Review: Fujifilm Instax Mini 90

Chris Gampat The Phoblographer Fujfilm Instax mini 90 product photos (2 of 7)ISO 4001-30 sec at f - 4.0

When Fujifilm first announced their Mini 90 camera, folks everywhere either gawked at the expensive price or looked at it alluringly with lust and heart palpitations. Then we tried it, and actually kind of liked it. It’s totally a hipster camera, but that doesn’t mean that you should sit there and turn your nose away from it. In fact, the Mini 90 has a couple of cool features that will force you to think within a box and put an huge emphasis on unleashing your creative side by getting rid of the technical stuff.

And more than anything, it will be a pricey learning tool.

Pros and Cons

Chris Gampat The Phoblographer Fujfilm Instax mini 90 product photos (1 of 7)ISO 4001-30 sec at f - 4.0


– Fun form factor and incredibly portable. It can fit into a winter jacket pocket with ease.

– More controls than previous Instax cameras

– Dual shutter buttons are a nice touch

– Modes are great as well as the aperture ring-like control


– Expensive

– Film after a while will turn into quite the expense

– Though you should be choosy and selective, the pure experience of shooting encourages you to shoot to your heart’s content. And that in turn means less keeper images

Gear Used

For this review, we used the Fujifilm Instax Mini 90 with Instax Mini film. No really, that’s it. Nothing more.

◇ ◇ ◇ ◇ ◇

• **WORK REQUIRED**
Transcribe the portion of the Instax Mini 90 review from "Review: Fujifilm Instax" to "pricey learning tool." word for word. The data is not needed for this work.

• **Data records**
◇ ◇ ◇ ◇ ◇

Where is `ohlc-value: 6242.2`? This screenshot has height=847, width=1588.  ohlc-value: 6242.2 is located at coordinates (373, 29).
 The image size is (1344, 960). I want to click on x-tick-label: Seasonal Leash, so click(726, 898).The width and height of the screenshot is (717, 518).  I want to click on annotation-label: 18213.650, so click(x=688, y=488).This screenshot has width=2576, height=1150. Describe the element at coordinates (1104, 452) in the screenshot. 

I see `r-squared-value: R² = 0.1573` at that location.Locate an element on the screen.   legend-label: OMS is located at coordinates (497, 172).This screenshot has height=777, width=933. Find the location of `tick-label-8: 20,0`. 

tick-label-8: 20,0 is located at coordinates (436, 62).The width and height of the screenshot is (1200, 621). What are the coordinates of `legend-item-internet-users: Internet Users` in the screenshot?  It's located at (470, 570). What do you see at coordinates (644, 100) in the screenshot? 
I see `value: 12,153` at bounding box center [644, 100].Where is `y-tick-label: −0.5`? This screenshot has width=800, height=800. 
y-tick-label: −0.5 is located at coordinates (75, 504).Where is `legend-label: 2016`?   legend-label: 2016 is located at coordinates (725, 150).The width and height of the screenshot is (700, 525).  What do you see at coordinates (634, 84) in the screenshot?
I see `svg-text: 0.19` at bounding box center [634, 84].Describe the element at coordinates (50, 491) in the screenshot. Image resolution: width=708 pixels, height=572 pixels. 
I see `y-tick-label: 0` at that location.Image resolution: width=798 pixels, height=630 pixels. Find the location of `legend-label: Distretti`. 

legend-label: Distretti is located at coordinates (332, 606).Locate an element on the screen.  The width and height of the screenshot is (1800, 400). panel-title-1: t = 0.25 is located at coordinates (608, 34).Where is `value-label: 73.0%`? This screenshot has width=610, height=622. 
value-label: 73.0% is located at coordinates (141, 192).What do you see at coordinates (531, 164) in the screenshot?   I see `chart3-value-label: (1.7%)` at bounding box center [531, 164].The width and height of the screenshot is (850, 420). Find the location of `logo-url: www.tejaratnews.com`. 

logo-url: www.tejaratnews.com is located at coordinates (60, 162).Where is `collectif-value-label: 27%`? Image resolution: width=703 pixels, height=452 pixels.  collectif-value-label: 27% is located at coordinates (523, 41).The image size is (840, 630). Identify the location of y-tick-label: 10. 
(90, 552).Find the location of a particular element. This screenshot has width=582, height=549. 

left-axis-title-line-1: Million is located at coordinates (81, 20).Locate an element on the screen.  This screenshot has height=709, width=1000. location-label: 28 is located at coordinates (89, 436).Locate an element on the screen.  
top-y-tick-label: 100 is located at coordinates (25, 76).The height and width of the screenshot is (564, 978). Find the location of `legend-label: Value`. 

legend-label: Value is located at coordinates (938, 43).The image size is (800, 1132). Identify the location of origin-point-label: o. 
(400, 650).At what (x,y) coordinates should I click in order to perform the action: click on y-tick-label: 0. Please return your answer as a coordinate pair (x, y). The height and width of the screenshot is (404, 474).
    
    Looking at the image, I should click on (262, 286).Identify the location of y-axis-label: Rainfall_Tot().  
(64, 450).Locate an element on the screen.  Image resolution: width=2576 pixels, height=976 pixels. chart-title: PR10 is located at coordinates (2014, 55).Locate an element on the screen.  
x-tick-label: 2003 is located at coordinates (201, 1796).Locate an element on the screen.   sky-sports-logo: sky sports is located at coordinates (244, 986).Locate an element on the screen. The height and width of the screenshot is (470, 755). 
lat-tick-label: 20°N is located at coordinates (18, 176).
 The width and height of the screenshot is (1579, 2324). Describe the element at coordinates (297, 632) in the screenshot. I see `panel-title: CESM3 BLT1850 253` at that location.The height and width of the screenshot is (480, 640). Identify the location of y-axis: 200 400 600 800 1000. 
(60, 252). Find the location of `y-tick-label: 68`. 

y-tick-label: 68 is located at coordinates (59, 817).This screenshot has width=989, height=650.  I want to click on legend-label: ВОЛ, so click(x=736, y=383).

◇ ◇ ◇ ◇ ◇

• **SOLUTION TO THIS EXERCISE**
Review: Fujifilm Instax Mini 90

Chris Gampat The Phoblographer Fujfilm Instax mini 90 product photos (2 of 7)ISO 4001-30 sec at f - 4.0

When Fujifilm first announced their Mini 90 camera, folks everywhere either gawked at the expensive price or looked at it alluringly with lust and heart palpitations. Then we tried it, and actually kind of liked it. It’s totally a hipster camera, but that doesn’t mean that you should sit there and turn your nose away from it. In fact, the Mini 90 has a couple of cool features that will force you to think within a box and put an huge emphasis on unleashing your creative side by getting rid of the technical stuff.

And more than anything, it will be a pricey learning tool.